Enabling audit logs within your organization requires distinct admin privileges. For example, the Audit Logs role is required to enable audit logs in Exchange Online. These privileges are assigned to global administrators by default. You can read more about the specific permissions levels required here.
Before you turn on audit logs in your M365 tenant, you’ll first need to confirm whether audit logging is currently enabled. To do so, you can run the following command in Exchange Online PowerShell:
Get-AdminAuditLogConfig | FL UnifiedAuditLogIngestionEnabled
A response of True to the above command indicates that audit logging is currently enabled. Conversely, a response of False indicates that logging is currently disabled for your M365 environment.
It is worth noting that SharePoint logging needs to be turned on separately for each site collection. This can be accomplished in an automated fashion with PowerShell; however, there are limitations to this approach. You cannot, for example, connect to an exposed endpoint to collect specific logs for custom reports. Additionally, when retrieving logs from SharePoint, logs from all other services will be ignored, and thus won’t be included in the search results.

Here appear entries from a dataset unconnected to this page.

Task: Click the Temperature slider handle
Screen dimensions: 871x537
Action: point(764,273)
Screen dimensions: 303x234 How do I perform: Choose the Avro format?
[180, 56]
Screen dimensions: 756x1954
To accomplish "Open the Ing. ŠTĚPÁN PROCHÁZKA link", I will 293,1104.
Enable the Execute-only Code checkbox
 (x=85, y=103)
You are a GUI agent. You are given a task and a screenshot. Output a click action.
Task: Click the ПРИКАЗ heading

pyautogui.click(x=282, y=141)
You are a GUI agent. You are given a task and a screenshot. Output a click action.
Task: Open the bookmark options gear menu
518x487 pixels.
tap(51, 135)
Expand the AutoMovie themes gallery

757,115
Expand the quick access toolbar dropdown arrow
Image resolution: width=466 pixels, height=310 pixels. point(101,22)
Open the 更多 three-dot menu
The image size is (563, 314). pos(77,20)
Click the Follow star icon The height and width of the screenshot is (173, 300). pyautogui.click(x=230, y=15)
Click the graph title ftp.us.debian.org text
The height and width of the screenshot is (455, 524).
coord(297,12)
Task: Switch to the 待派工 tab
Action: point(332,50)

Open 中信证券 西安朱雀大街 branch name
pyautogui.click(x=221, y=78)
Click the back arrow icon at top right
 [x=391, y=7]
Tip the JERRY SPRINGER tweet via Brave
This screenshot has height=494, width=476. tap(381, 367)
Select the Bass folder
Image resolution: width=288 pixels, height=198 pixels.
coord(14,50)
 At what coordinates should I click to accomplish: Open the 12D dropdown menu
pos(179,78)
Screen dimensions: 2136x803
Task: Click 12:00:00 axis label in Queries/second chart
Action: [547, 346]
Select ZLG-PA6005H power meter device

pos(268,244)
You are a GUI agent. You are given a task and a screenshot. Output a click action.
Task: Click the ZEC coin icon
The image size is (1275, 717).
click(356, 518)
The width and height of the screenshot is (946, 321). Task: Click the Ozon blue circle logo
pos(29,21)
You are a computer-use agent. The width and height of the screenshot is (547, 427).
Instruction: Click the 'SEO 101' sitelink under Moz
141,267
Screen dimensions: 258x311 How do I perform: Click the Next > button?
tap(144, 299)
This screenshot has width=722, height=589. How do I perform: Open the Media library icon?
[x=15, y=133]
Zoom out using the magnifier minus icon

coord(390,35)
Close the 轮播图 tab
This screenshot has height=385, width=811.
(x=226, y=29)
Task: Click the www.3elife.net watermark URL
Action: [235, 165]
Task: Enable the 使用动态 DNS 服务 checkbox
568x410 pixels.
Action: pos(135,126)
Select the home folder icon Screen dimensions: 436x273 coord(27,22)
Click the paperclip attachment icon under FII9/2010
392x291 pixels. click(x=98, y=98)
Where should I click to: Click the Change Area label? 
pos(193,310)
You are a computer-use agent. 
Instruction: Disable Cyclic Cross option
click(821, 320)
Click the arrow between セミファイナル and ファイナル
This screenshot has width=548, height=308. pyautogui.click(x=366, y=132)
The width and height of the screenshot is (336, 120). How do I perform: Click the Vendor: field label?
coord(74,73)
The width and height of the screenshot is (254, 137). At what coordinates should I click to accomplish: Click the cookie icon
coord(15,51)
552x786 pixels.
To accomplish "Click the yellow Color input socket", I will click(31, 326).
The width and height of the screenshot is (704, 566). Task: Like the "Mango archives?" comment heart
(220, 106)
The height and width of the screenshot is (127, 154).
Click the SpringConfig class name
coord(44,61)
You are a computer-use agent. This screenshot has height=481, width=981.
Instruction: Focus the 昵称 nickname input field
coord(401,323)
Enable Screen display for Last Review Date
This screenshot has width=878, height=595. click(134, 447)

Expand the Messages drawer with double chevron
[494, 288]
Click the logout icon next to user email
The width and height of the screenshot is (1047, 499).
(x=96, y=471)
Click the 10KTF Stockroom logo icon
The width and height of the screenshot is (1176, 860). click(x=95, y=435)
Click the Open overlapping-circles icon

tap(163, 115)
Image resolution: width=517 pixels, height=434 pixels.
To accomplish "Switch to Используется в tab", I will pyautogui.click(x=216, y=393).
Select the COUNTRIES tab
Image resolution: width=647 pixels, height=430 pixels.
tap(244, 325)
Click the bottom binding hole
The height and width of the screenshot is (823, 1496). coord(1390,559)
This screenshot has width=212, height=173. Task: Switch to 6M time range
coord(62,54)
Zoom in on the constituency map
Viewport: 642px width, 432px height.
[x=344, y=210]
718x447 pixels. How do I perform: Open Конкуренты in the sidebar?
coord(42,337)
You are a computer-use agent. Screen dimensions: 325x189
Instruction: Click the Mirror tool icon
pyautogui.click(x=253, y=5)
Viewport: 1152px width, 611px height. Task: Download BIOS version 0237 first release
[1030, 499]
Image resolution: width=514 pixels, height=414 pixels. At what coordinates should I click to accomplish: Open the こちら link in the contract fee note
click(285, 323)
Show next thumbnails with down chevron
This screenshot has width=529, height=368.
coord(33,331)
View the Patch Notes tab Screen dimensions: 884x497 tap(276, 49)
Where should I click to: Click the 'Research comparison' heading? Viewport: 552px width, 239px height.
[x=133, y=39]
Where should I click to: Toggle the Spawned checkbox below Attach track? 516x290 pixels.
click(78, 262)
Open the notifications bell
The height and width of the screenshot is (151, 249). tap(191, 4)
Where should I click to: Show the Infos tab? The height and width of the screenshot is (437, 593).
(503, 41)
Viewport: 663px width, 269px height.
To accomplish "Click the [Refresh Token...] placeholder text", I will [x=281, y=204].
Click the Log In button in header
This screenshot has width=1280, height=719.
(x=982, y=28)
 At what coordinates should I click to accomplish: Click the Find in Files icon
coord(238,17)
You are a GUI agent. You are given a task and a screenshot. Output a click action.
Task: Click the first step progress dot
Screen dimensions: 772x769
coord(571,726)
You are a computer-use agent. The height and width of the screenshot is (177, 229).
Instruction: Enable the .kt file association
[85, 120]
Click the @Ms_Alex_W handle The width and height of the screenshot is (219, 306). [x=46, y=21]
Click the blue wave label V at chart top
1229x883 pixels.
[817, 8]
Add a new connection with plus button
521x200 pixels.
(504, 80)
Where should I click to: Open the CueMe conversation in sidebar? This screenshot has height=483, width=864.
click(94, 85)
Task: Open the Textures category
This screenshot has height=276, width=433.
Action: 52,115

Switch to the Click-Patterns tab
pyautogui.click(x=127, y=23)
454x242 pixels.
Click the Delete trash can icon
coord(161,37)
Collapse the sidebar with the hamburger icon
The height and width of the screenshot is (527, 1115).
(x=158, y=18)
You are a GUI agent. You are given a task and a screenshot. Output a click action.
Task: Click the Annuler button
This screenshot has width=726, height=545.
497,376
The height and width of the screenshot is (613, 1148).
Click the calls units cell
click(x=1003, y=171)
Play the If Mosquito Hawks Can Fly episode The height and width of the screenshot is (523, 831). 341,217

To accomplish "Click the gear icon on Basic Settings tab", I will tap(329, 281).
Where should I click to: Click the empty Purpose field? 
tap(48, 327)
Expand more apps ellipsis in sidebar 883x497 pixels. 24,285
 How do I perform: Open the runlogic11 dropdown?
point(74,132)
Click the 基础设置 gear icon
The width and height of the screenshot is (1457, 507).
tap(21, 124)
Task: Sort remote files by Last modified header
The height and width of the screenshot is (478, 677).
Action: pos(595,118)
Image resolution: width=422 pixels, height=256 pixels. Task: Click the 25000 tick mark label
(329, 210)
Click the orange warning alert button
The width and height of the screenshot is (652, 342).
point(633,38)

You will be able to see audit logs in M365 audit log search results for specific services as soon as 30 minutes after setup, but it can take up to 24 hours for all services to begin storing logs.
You can access aggregated logs from these M365 services via the Microsoft Purview compliance portal. Alternatively, you can also use the Search-UnifiedAuditLog cmdlet in Exchange Online PowerShell to search this centralized collection of logs.
Your search results can be exported to a CSV file for additional processing as needed; however, log data retrieved in this format can be unwieldy as it will contain all manner of metadata that you will more than likely not need, and that will likely mask the data that you do need.
In addition to the above methods of accessing audit logs, you can also retrieve them programmatically via the available REST APIs.
With CoreView, you can enable logging from any application within your M365 tenant from a single, cloud-hosted UI, which dramatically reduces complexity and speeds up your IT team. Moreover, with CoreView’s perfect permissions, you can delegate the ability to enable and access audit logs to exactly the team members who need it, while simultaneously adhering to the principle of least privilege.
With permissions in place, your team will then be empowered to much more easily find the information you actually care about with CoreView’s automated reports and built-in log parsing.